The Philippines posted a higher balance of payments (BOP) deficit of $4.078 billion in January this year, more than the shortfall last December of $1.508 billion, as the government paid its maturing foreign debts during the period, depleting the country’s US dollar reserves.
In a statement, the Bangko Sentral ng Pilipinas (BSP) said the deficit widened last month due to “drawdowns by the national government on its foreign currency deposits with the BSP to meet its external debt obligations.” The central bank also attributed the outflows to its net foreign exchange operations.
The January BOP deficit is higher compared to January 2024’s $740 million.
The BOP is a summary of the economic transactions of a country with the rest of the world for a specific period. A BOP surplus position means there are more exports or inflows than imports or outflows, while a deficit position is the opposite.
Meanwhile, the BSP released the final amount of gross international reserves (GIR) for end-January of $103.271 billion, lower than end-December’s $106.256 billion. The BSP announces the GIR level as preliminary data and as final data along with the BOP.
The BSP considers the latest GIR level as more than adequate external liquidity buffer, but the BOP position “reflects a decrease in the final GIR.”
Despite being lower than previous, the reserves still “ensures availability of foreign exchange to meet BOP financing needs.” It is also BSP’s war chest against speculative attacks on the peso in the exchange rate market.
The GIR is equivalent to 7.3 months’ worth of imports of goods, and payments of services and primary income. It is 3.7 times the country’s short-term external debt based on residual maturity or external debt that will mature in the next 12 months.

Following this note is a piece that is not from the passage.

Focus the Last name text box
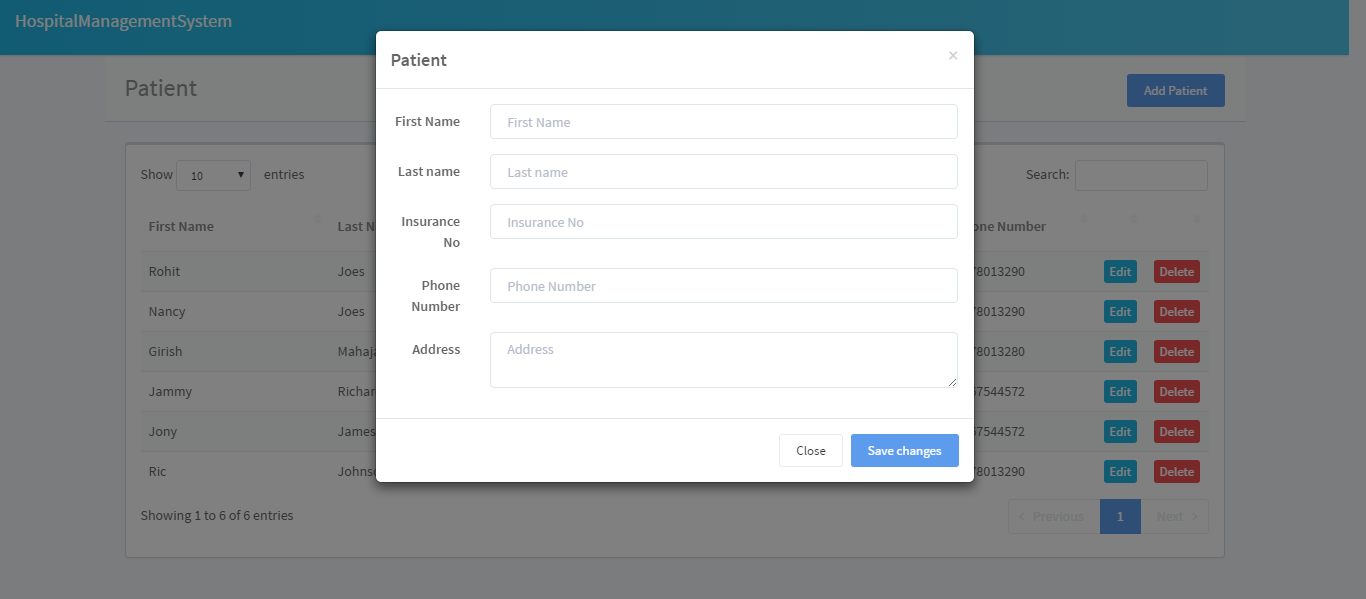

In 2024, the BOP position ended the year with a lower-than-expected surplus of $609 million because of the higher trade deficit and foreign loans. The BSP had projected a $3.5 billion BOP surplus for 2024.
For this year, the BSP expects the BOP will be in surplus of $2.1 billion. The BOP outlook “remains resilient albeit downside risks dominate,” said the central bank.
The factors affecting the BSP’s BOP projections are the stable yet moderating global and domestic economic growth prospects; the slowing inflation trajectory across countries; the lingering geopolitical and weather shocks; and possible shifts in US trade and investment policies under the Trump administration.